## Problem
Return the lines of the data below without any changes, from the line containing "Repost the first" through the line containing "Action: pyautogui.click(x=316, y=95)", including both of those lines.

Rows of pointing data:
* * * *

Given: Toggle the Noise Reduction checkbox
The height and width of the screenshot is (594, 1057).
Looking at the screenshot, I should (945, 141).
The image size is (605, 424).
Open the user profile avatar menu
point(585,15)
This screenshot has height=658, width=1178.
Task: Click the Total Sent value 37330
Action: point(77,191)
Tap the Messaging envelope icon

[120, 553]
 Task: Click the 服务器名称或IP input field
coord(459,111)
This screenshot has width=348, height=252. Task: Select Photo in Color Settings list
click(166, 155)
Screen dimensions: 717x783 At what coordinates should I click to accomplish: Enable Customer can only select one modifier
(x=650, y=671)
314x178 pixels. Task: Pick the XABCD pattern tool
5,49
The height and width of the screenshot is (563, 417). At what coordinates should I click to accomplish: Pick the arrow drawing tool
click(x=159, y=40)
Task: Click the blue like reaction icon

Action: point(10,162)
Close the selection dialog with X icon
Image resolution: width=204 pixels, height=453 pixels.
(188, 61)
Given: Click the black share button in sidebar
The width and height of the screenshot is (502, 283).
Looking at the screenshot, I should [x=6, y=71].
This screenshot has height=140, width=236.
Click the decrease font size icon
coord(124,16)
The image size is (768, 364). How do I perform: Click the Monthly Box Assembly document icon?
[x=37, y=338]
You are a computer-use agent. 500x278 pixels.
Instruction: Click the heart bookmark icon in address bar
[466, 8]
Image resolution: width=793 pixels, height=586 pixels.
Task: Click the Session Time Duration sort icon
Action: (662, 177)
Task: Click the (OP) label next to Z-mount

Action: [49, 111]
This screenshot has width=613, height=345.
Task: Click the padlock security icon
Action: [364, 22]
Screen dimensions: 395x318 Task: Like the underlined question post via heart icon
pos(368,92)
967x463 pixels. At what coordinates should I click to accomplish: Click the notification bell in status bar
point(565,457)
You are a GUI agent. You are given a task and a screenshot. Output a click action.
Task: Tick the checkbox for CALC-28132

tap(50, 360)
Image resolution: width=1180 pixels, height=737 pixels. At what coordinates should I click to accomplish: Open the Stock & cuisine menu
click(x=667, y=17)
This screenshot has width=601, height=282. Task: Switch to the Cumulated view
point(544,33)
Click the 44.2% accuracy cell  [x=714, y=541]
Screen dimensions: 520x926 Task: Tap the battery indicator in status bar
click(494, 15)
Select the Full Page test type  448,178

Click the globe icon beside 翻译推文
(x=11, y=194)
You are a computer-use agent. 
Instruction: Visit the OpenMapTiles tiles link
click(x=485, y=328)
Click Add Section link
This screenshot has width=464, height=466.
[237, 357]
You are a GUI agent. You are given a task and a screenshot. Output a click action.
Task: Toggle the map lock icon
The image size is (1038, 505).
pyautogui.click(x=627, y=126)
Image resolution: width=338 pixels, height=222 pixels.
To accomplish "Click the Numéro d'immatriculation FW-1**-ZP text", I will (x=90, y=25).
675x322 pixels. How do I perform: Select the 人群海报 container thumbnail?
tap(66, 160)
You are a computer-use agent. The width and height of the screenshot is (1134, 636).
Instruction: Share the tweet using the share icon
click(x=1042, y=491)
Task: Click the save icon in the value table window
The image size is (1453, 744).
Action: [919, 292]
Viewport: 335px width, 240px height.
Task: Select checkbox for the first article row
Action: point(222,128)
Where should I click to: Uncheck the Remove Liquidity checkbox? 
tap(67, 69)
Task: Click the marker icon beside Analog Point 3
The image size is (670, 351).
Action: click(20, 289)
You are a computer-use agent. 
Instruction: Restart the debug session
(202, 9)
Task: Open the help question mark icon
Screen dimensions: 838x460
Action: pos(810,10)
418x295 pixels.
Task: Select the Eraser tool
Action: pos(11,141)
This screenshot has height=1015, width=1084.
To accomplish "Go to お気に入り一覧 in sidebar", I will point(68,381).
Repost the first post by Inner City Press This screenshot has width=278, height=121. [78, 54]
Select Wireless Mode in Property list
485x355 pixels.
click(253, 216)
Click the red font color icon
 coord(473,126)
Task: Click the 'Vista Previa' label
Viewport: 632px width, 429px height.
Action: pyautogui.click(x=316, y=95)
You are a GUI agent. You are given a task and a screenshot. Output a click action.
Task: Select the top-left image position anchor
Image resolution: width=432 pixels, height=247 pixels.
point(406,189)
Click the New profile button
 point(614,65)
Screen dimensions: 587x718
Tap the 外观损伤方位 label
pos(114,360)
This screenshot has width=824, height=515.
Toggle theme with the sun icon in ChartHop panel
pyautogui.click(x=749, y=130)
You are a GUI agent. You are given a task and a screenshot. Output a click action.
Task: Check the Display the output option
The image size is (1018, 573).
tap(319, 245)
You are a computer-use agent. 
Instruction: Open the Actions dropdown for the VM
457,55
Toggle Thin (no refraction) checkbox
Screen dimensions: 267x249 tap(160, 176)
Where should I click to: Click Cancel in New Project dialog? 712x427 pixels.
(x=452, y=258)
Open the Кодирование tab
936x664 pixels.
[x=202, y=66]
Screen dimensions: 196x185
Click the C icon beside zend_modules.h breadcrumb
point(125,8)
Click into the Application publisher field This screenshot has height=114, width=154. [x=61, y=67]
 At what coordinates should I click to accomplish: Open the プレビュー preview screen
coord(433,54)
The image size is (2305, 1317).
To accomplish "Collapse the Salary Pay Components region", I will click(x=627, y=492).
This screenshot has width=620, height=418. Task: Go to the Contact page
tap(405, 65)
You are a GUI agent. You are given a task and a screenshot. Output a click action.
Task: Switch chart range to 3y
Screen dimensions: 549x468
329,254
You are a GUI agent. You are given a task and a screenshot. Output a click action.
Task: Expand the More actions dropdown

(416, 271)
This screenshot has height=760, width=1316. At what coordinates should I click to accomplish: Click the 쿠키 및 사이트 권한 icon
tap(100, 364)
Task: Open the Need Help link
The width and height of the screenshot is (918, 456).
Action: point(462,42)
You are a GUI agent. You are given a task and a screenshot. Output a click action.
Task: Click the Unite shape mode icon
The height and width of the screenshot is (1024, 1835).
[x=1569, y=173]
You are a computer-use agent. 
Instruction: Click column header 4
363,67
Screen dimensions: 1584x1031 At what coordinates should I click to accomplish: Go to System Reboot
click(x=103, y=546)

* * * *

## Task result
Repost the first post by Inner City Press This screenshot has width=278, height=121. [78, 54]
Select Wireless Mode in Property list
485x355 pixels.
click(253, 216)
Click the red font color icon
 coord(473,126)
Task: Click the 'Vista Previa' label
Viewport: 632px width, 429px height.
Action: pyautogui.click(x=316, y=95)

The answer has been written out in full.